The preparation of consolidated financial statements in conformity
with Canadian Generally Accepted Accounting Principles requires
management of the Trust to make estimates and assumptions that
affect the amounts reported in the consolidated financial
statements and accompanying notes. Actual results could differ from
those estimated. The consolidated financial statements have, in
management's opinion, been properly prepared using careful judgment
and within the framework of the following significant accounting
principles. In particular the amounts recorded for depletion and
depreciation of property, plant and equipment, the impairment test
and asset retirement obligations are based on estimates of proven
reserves, production rates, future crude oil and natural gas
prices, future costs and other relevant assumptions. By their
nature, these estimates are subject to measurement uncertainty and
changes in such estimates may impact the financial statements in
future periods. PETROLEUM AND NATURAL GAS PROPERTIES The Trust
follows the full-cost method of accounting for petroleum and
natural gas operations, whereby all costs related to the
exploration and development of petroleum and natural gas reserves
are capitalized. Such costs include land acquisition costs, costs
of drilling both productive and non-productive wells, well
equipment, flowline and plant costs, geological and geophysical
expenses and overhead expenses directly related to exploration and
development activities. Gains or losses on sales of properties are
recognized only when crediting the proceeds to the recorded costs
would result in a change of 20 percent or more in the depletion and
depreciation rate. Capitalized costs are depleted using the
unit-of-production method based on estimated proved reserves of
petroleum and natural gas before royalties as determined by
independent petroleum engineers. Costs relating to unproved
properties are excluded from costs subject to depletion and
depreciation until it is determined whether or not proved reserves
exist or if impairment occurs. Proved natural gas reserves and
production are converted to equivalent volumes of crude petroleum
based on the approximate relative energy content ratio of six
thousand cubic feet of natural gas to one barrel of crude oil. The
Trust places a limit on the aggregate carrying value of the Trust's
petroleum and natural gas properties. An impairment loss exists
when the carrying amount of the Trust's petroleum and natural gas
properties exceeds the estimated undiscounted future net cash flows
associated with the Trust's proved reserves. If an impairment loss
is determined to exist, the costs carried on the balance sheet in
excess of the discounted future net cash flows associated with the
Trust's proved and probable reserves are charged to earnings.

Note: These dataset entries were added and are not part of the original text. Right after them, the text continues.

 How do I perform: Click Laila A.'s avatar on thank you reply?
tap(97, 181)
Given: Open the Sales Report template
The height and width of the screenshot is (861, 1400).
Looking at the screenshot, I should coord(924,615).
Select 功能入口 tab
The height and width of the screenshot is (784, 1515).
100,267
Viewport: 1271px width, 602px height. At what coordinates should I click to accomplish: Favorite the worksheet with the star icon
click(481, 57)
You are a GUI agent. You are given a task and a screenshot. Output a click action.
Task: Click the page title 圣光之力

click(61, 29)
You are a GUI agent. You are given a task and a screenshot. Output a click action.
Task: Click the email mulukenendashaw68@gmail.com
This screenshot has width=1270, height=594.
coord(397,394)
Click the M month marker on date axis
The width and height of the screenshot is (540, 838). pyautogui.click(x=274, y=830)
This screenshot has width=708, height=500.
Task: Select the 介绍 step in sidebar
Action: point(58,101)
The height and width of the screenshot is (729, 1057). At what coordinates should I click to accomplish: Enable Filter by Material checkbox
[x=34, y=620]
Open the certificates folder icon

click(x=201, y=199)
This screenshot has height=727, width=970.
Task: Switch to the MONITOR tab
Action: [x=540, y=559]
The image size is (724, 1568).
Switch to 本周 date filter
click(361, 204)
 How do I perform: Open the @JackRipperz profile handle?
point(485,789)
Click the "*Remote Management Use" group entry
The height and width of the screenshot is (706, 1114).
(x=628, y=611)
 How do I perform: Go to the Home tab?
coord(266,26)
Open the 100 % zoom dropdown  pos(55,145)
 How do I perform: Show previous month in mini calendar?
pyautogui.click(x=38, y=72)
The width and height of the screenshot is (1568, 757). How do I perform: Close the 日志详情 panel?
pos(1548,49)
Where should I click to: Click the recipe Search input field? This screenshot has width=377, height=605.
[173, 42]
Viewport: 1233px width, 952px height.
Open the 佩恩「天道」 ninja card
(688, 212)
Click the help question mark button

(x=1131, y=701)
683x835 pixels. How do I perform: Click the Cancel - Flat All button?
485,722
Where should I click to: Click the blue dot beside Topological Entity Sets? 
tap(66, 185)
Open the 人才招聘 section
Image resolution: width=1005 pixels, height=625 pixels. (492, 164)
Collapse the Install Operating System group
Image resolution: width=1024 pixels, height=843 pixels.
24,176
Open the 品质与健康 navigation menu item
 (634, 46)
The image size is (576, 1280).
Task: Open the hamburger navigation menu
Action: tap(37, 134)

Reserves are determined pursuant to National Instrument 51-101.
GOODWILL The Trust recognizes goodwill on corporate acquisitions
when the total purchase price exceeds the fair value of net
identifiable assets and liabilities of the acquired entity.
Goodwill is tested annually at year-end for impairment or as events
occur that could result in impairment. Impairment is recognized
based on the fair value of the Trust compared to the book value of
the Trust. If the fair value of the Trust is less that the book
value, impairment is measured by allocating the fair value to the
identifiable assets and liabilities as if the Trust had been
acquired in a business combination for its fair value. The excess
of the fair value over the amounts assigned to the identifiable
assets and liabilities is the fair value of the goodwill. Any
excess of the book value over this implied fair value of goodwill
is the impairment amount. Impairment is charged to earnings in the
period in which it occurs. Goodwill is stated at cost less
impairment and is not amortized. HEDGING RELATIONSHIPS The Trust
follows Accounting Guideline 13 - Hedging Relationships, which
deals with the identification, designation, documentation and
effectiveness of hedging relationships for the purpose of applying
hedge accounting. Where hedge accounting does not apply, any
changes in the fair value of the financial derivative contracts
relating to a financial period can either reduce or increase net
earnings and net earnings per trust unit for that period. The Trust
enters into numerous financial instruments to manage commodity
price and foreign exchange risk that do not qualify as hedges under
Accounting Guideline 13. Therefore, the Trust has elected to not
apply hedge accounting and to follow the fair value accounting
method for all financial instruments. ASSET RETIREMENT OBLIGATIONS
The Trust recognizes as a liability the estimated fair value of the
future retirement obligations associated with PP&E. The fair
value is capitalized and amortized over the same period as the
underlying asset. The Trust estimates the liability based on the
estimated costs to abandon and reclaim its net ownership interest
in all wells and facilities and the estimated timing of the costs
to be incurred in future periods. This estimate is evaluated on a
periodic basis and any adjustment to the estimate is prospectively
applied. As time passes, the change in net present value of the
future retirement obligation is expensed through accretion.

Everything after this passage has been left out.